BY Richard Q. Turcsányi
2017-10-27
Title | Chinese Assertiveness in the South China Sea PDF eBook |
Author | Richard Q. Turcsányi |
Publisher | Springer |
Pages | 197 |
Release | 2017-10-27 |
Genre | Political Science |
ISBN | 3319676482 |
This book offers an assessment of China’s assertive foreign policy behavior with a special focus on Chinese policies in the South China Sea (SCS). By providing a detailed account of the events in the SCS and by analyzing power dynamics in the region, it identifies the driving forces behind China’s assertive foreign policy.

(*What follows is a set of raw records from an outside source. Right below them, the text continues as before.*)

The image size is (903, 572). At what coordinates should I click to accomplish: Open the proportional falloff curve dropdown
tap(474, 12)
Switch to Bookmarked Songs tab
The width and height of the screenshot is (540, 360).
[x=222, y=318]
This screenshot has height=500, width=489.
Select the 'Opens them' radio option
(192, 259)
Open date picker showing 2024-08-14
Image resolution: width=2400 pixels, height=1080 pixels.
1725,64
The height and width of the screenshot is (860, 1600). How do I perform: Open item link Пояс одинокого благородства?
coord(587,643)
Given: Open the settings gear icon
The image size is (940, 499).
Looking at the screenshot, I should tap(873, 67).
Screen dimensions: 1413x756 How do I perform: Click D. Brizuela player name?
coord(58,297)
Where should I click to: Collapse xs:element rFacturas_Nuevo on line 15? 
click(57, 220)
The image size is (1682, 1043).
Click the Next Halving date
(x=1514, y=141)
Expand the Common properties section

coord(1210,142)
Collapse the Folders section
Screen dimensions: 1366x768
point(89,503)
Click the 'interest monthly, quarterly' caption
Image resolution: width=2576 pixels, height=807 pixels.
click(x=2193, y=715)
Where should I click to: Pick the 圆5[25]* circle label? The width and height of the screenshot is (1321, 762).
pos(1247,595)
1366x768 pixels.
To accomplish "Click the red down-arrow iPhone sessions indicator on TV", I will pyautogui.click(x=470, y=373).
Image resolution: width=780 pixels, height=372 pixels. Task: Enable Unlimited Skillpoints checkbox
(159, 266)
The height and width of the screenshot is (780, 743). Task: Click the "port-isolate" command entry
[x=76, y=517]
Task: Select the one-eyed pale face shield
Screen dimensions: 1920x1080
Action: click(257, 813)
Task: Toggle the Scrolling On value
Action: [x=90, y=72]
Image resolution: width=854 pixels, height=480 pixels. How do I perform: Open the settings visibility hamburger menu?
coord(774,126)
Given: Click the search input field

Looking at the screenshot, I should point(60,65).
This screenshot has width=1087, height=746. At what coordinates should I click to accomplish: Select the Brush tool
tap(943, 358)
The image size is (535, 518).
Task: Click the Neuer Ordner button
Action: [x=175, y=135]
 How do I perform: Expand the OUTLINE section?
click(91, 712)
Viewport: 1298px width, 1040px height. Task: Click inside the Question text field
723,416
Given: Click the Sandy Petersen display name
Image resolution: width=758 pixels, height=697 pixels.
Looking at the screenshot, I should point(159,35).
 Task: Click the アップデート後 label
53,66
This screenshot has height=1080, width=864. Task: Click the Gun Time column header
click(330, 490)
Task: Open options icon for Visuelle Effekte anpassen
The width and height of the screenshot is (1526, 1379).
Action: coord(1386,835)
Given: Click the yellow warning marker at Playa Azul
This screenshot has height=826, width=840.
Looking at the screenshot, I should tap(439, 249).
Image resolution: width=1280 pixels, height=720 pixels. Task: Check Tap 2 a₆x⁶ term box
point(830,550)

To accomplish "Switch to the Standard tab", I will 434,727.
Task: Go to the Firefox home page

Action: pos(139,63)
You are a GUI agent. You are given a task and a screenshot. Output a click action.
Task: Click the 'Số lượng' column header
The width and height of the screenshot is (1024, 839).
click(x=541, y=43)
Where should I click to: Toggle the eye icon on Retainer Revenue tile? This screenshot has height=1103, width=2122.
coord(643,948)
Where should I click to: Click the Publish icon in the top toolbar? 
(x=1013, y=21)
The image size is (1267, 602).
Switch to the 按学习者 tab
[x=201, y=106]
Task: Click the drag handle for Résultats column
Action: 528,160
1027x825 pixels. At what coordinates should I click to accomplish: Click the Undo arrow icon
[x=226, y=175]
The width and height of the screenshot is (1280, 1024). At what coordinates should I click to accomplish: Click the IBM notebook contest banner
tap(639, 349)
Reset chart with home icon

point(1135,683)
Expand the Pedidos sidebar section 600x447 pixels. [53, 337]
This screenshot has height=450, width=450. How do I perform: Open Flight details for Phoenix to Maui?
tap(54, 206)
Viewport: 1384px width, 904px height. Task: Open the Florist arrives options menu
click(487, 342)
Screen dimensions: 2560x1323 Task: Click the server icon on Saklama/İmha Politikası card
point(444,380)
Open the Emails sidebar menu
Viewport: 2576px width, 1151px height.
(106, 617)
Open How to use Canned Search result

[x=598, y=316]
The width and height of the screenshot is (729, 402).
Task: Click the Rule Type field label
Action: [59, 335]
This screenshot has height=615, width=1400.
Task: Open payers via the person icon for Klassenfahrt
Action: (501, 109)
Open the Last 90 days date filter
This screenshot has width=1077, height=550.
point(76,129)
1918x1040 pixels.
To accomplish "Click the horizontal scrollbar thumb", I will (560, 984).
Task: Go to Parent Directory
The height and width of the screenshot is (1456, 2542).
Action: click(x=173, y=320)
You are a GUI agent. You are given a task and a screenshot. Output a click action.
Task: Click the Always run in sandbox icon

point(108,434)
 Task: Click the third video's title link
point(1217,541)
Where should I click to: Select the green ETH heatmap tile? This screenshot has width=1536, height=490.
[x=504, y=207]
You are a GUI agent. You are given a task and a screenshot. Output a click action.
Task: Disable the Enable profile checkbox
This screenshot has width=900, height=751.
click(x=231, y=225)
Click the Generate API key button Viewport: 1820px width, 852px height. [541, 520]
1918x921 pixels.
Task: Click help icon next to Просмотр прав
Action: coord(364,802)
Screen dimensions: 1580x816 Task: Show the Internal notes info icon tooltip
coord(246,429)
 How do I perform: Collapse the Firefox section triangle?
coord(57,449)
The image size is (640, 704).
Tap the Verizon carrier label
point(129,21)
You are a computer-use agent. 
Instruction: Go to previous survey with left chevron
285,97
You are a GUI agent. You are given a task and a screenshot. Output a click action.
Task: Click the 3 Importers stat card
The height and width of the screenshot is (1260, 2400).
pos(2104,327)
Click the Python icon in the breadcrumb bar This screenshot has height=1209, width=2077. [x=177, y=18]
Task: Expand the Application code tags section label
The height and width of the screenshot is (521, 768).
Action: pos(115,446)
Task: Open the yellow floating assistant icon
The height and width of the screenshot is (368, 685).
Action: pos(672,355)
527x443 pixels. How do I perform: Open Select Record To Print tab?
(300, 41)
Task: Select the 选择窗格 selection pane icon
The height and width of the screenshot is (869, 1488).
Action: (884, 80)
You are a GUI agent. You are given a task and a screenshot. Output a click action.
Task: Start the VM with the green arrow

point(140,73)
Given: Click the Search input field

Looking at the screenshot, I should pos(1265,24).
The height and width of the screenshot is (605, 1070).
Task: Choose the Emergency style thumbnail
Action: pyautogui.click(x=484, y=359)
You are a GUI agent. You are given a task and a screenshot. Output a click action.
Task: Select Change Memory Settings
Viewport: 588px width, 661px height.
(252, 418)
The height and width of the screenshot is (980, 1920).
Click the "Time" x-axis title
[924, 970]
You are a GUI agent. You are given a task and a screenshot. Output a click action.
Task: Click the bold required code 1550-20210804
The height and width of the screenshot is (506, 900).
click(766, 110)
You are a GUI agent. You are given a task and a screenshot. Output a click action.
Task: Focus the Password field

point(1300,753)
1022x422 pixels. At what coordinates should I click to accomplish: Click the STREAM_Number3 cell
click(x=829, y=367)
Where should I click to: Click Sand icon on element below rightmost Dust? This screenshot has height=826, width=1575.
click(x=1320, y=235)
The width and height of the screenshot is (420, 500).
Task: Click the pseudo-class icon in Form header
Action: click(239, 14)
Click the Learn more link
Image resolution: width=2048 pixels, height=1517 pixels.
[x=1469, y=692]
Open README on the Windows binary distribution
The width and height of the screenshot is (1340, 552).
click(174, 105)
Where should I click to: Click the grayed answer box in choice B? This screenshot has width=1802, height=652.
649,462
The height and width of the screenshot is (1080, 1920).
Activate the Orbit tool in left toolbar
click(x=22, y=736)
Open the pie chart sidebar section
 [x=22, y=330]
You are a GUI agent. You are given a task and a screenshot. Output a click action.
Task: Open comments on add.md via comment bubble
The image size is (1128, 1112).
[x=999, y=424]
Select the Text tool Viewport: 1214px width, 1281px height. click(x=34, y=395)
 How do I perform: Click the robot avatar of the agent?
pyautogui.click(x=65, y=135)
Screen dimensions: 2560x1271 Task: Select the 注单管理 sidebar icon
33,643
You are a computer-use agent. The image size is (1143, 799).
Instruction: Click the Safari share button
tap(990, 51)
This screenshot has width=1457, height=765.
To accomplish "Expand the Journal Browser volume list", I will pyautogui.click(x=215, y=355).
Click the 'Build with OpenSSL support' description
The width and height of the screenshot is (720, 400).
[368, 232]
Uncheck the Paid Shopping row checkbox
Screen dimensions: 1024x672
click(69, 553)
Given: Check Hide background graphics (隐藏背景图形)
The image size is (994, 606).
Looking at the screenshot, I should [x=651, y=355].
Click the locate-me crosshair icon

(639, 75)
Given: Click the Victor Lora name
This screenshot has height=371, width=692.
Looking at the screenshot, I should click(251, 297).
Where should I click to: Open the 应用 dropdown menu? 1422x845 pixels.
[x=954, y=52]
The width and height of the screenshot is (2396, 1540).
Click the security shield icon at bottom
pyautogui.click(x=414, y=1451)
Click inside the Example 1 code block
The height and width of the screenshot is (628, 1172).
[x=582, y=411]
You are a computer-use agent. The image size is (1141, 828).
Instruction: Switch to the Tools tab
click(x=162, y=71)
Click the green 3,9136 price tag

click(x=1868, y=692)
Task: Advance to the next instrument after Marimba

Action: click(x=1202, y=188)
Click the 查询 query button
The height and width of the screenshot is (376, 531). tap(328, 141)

Considering China’s power on a domestic as well as an international level, it examines a number of different sources of hard and soft power, including military, economics, geopolitics, and domestic legitimacy. The author demonstrates that Chinese assertiveness in the SCS can be explained not only by increases in China’s power, but also by effective reactions to other actors’ foreign policy changes. The book will appeal to scholars in international relations, especially those interested in a better understanding of South China Sea developments, China’s political power and foreign policy, and East Asian international affairs.
BY
2022-01-10
Title | Asian Culture, Diplomacy and Foreign Relations, Volume I PDF eBook |
Author | |
Publisher | BRILL |
Pages | 313 |
Release | 2022-01-10 |
Genre | Social Science |
ISBN | 9004508252 |
These two books offer readers a fresh perspective to re-examine and revaluate the so-called “China Threat” and the non-Western way of conducting foreign relations exercised by Asian countries due to the lasting impact of their traditional cultures on their diplomacy. 此書著為讀者提供全新視角來重新檢驗和評估所謂的”中國威脅論”和亞洲國家之非西方式外交及其傳統文化外交之影響.
BY Dong Wang
2005-10-01
Title | China's Unequal Treaties PDF eBook |
Author | Dong Wang |
Publisher | Lexington Books |
Pages | 190 |
Release | 2005-10-01 |
Genre | Political Science |
ISBN | 0739152971 |
This study, based on primary sources, deals with the linguistic development and polemical uses of the expression Unequal Treaties, which refers to the treaties China signed between 1842 and 1946. Although this expression has occupied a central position in both Chinese collective memory and Chinese and English historiographies, this is the first book to offer an in-depth examination of China's encounters with the outside world as manifested in the rhetoric surrounding the Unequal Treaties. Author Dong Wang argues that competing forces within China have narrated and renarrated the history of the treaties in an effort to consolidate national unity, international independence, and political legitimacy and authority. In the twentieth century, she shows, China's experience with these treaties helped to determine their use of international law. Of great relevance for students of contemporary China and Chinese history, as well as Chinese international law and politics, this book illuminates how various Chinese political actors have defined and redefined the past using the framework of the Unequal Treaties.